Now, we integrate both sides of the separated equation:
$$\int \left(\frac{1}{y} - \frac{1}{1+y}\right) dy = \int dx$$
Integrating the left side:
$$\int \frac{1}{y} dy - \int \frac{1}{1+y} dy = \ln|y| - \ln|1+y| + C_1$$
Using logarithm properties, this can be written as:
$$\ln\left|\frac{y}{1+y}\right| + C_1$$
Integrating the right side:
$$\int dx = x + C_2$$
Combining the results, we get:
$$\ln\left|\frac{y}{1+y}\right| = x + C$$
where $$C = C_2 - C_1$$ is the arbitrary constant of integration.

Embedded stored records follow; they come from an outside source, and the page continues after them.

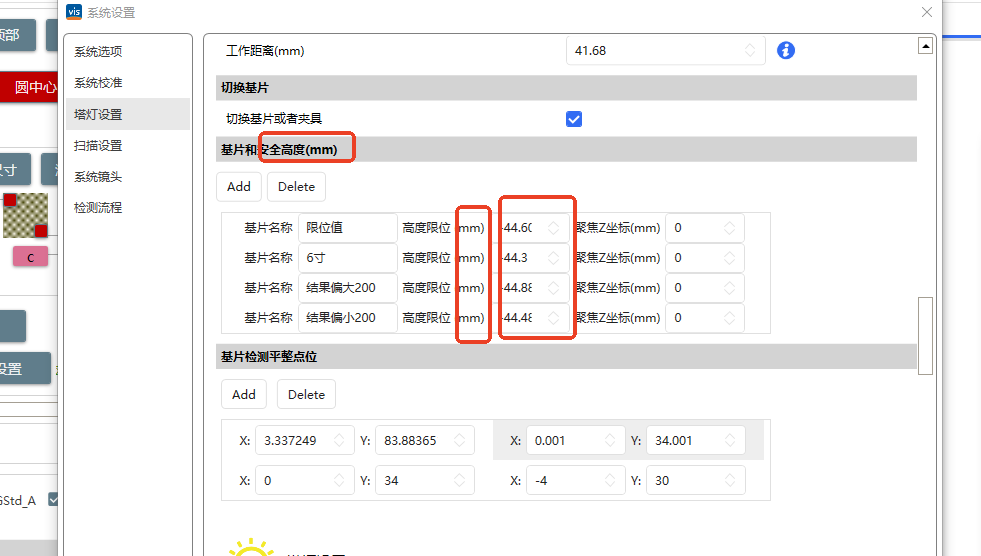Switch to 扫描设置 in the sidebar
This screenshot has height=556, width=981.
click(x=98, y=146)
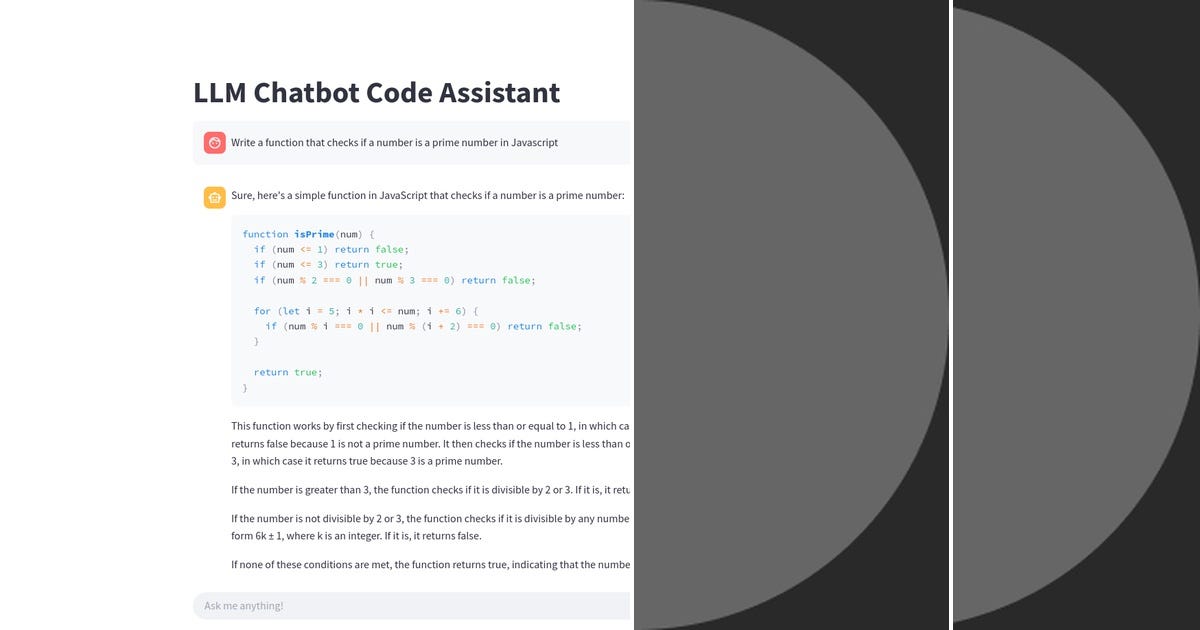Click the function keyword in the code
Viewport: 1200px width, 630px height.
coord(265,233)
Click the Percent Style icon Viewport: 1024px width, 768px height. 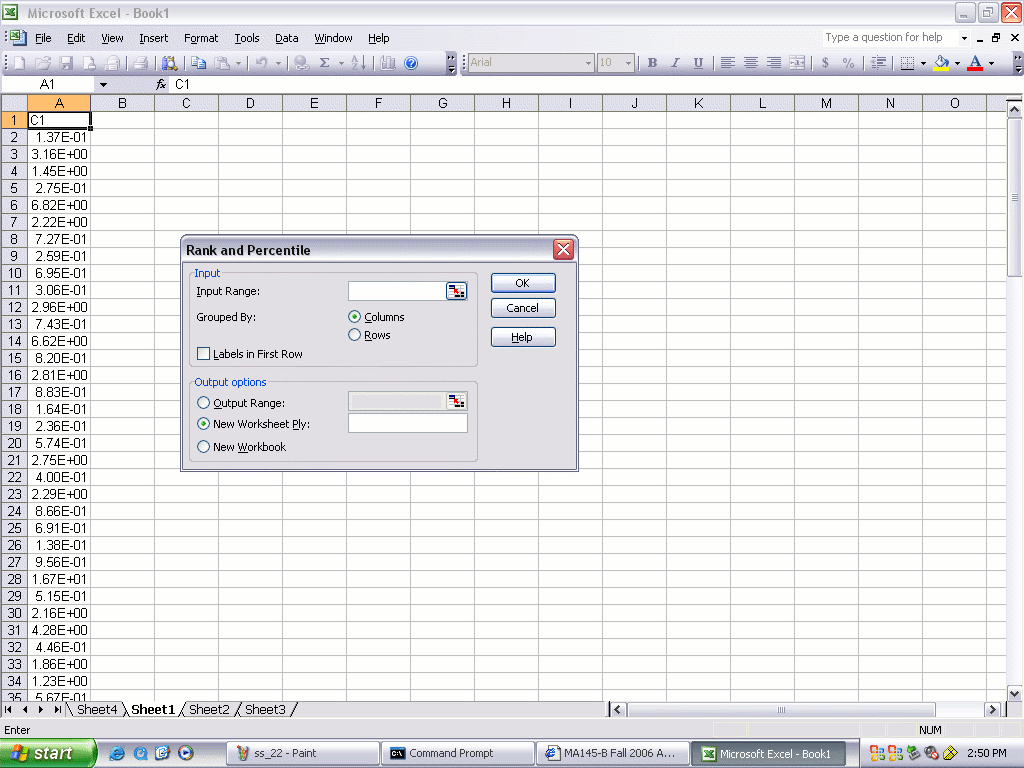click(x=848, y=63)
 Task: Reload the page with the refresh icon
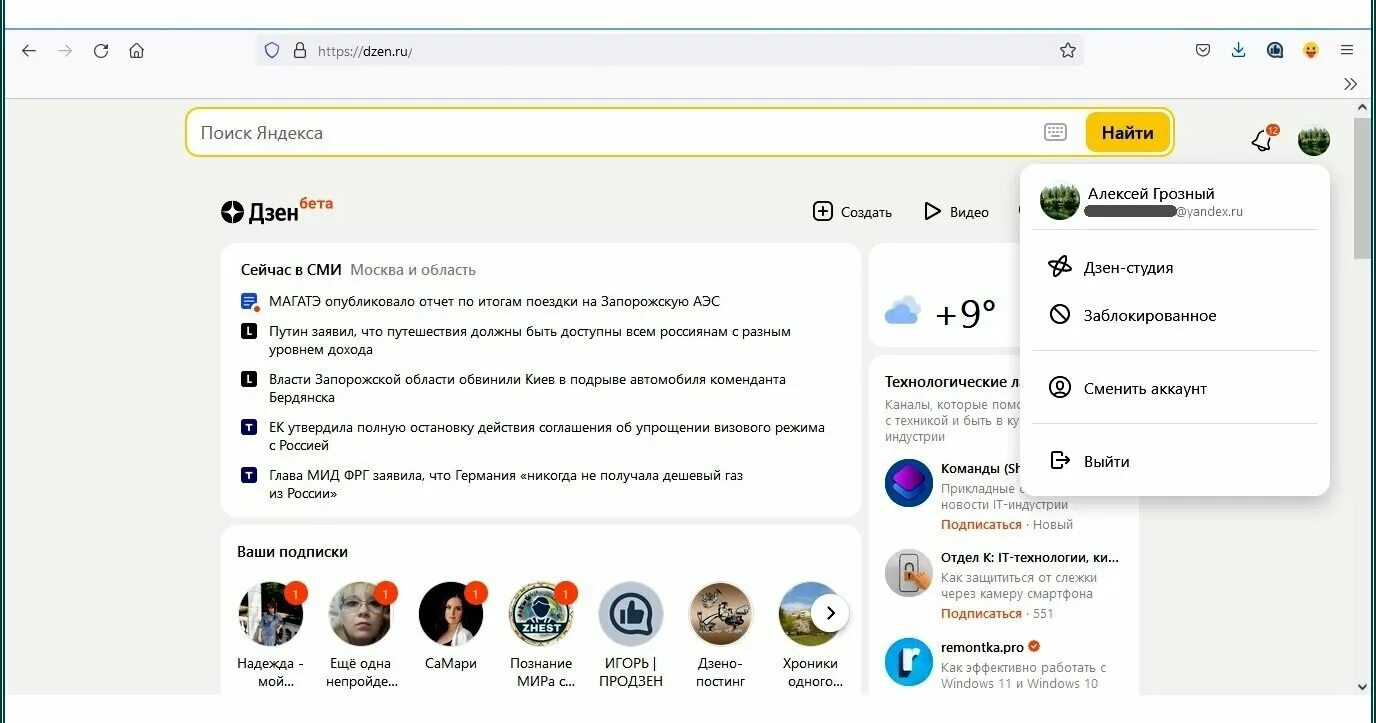point(101,50)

**step6** Applying the Initial Condition

We are given the initial condition $$y(0)=2$$. This means when $$x=0$$, $$y=2$$. We substitute these values into our general solution to find the value of C:
$$\ln\left|\frac{2}{1+2}\right| = 0 + C$$
$$\ln\left|\frac{2}{3}\right| = C$$
Since $$\frac{2}{3}$$ is positive, the absolute value is simply $$\frac{2}{3}$$:
$$C = \ln\left(\frac{2}{3}\right)$$

**step7** Substituting C and Solving for y

Now, substitute the value of C back into the general solution:
$$\ln\left|\frac{y}{1+y}\right| = x + \ln\left(\frac{2}{3}\right)$$
To remove the logarithm, we exponentiate both sides (using the base $$e$$):
$$\left|\frac{y}{1+y}\right| = e^{x + \ln(2/3)}$$
Using exponent properties ($$e^{a+b} = e^a \cdot e^b$$ and $$e^{\ln k} = k$$):
$$\left|\frac{y}{1+y}\right| = e^x \cdot e^{\ln(2/3)}$$
$$\left|\frac{y}{1+y}\right| = e^x \cdot \frac{2}{3}$$
Since our initial condition $$y(0)=2$$ implies $$y$$ is positive, and thus $$1+y$$ is also positive, we can remove the absolute value signs:
$$\frac{y}{1+y} = \frac{2}{3} e^x$$
Now, we solve for y:
$$y = \frac{2}{3} e^x (1+y)$$
$$y = \frac{2}{3} e^x + \frac{2}{3} e^x y$$
Group terms with y:
$$y - \frac{2}{3} e^x y = \frac{2}{3} e^x$$
Factor out y:
$$y\left(1 - \frac{2}{3} e^x\right) = \frac{2}{3} e^x$$
Isolate y:
$$y = \frac{\frac{2}{3} e^x}{1 - \frac{2}{3} e^x}$$
To simplify the expression, multiply the numerator and denominator by 3:
$$y = \frac{2 e^x}{3 - 2 e^x}$$

**step8** Verifying the Solution

We verify the solution by checking the initial condition:
$$y(0) = \frac{2 e^0}{3 - 2 e^0} = \frac{2 \cdot 1}{3 - 2 \cdot 1} = \frac{2}{3 - 2} = \frac{2}{1} = 2$$
The solution satisfies the initial condition $$y(0)=2$$. This completes the solution using the partial-fraction method.